地震、津波、そして原子力発電所の事故──。2011年3月11日に発生した東日本大震災は、日本の製造業に深刻な打撃を与えた。津波による壊滅的な被害を受けた企業の中には、復旧のメドが付いていない企業もある。さらに東京電力管内では電力が足りず、計画停電を実施。今夏には、再び電力不足が避けられない情勢だ。

 しかし、厳しい状況にもかかわらず、早期復旧を果たした東北地方の企業は決して少なくない。関東地方では、電力不足を乗り切るための試行錯誤が続く。震災からの復旧と電力不足の回避、2つの闘いを追った。

早期復旧への闘い

 東日本大震災の影響で操業を一時的に止めていた東北地方の企業が、再び動き始めた。頻繁に起きる余震や停電などに悩まされながらも、地道に復旧作業を進めたことで、短期間での操業再開にこぎ着けたのだ。

 亜鉛ダイカスト成形や金型製作を手掛けるツオイスダイカスト(本社福島県・大玉村)では、工場内に積んでいたダイカスト用亜鉛材料が崩れるなどのわずかな影響はあったものの、成形機など主要な設備に損傷はなく、同月12日に復旧作業を開始。休み明けの同月14日には震災前と同水準の操業度に戻っており、「生産に支障はない」と同社代表取締役専務の山岸孝浩氏は胸を張る。
〔以下、日経ものづくり2011年5月号に掲載〕

電力不足との闘い

 もう1つの闘いが進んでいる。東京電力と東北電力の管内で夏場の電力不足を回避するための闘いだ。ここでは、現時点で明らかになっている2010年夏の電力需給状況と、ものづくり企業がいかに生産への影響を抑えながら、20~25%の最大使用電力の削減(ピークカット)を実現しようとしているかを紹介する。

 2011年の夏はどれくらい暑いのか。これが、節電のハードルの高さを大きく左右する。夏期は冷房による電力消費が大きく増え、東京電力だけではなく、東北電力でも電力需要が最大になる。猛暑だった2010年夏の最大電力は、東京電力が5999万kW、東北電力は1557万kWだった。

 2011年夏の気温については、気象庁が予測している。同庁による「暖候期予報」では、2011年6~8月の関東甲信越地方の気温は、平年よりも高くなる確率が50%、平年並みが30%、平年よりも低いが20%である(2011年2月24日発表)。東北地方ではそれぞれ40%、40%、30%(同)となる。2011年の夏は、平年よりも暑い可能性がかなり高い。ただし、2010年のような猛暑にはならないと予想されている。

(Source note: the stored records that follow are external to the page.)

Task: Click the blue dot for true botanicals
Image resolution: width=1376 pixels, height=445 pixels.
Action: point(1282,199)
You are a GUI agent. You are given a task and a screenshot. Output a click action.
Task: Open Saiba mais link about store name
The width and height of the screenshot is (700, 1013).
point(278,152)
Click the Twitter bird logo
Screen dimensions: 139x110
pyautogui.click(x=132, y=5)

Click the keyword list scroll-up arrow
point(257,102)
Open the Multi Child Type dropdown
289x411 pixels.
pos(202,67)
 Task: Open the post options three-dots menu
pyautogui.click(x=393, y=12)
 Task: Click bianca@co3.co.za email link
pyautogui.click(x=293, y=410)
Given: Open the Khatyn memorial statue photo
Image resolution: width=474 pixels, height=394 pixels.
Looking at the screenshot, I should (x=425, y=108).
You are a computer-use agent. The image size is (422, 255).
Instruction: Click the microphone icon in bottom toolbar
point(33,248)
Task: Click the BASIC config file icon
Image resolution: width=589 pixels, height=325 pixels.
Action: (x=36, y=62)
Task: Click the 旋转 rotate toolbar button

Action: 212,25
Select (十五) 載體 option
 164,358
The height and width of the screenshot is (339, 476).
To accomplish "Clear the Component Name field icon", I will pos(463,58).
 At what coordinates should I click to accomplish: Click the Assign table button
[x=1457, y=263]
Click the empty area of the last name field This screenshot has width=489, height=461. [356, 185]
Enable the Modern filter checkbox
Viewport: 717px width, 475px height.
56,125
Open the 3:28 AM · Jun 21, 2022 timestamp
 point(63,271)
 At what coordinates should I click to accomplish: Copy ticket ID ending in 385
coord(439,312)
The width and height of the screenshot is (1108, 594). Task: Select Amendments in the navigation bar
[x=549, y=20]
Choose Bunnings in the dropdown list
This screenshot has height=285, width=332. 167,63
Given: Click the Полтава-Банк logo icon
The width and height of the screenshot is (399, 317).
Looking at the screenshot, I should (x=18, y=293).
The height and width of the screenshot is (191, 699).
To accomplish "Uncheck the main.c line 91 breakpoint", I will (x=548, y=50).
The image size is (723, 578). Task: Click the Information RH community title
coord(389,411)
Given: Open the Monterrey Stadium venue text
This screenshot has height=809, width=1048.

 一方、電力の供給力はどうか。東日本大震災での地震と津波によって、三陸沿岸に立地する原子力発電所や火力発電所が大きな被害を受けたため、6449万kW(2010年3月末)あった東京電力の最大発電出力は、震災直後には約3100kW(供給力ベースの出力)にまで低下した。東北電力も1655万kW(同)から約900万kW(同)に下がった。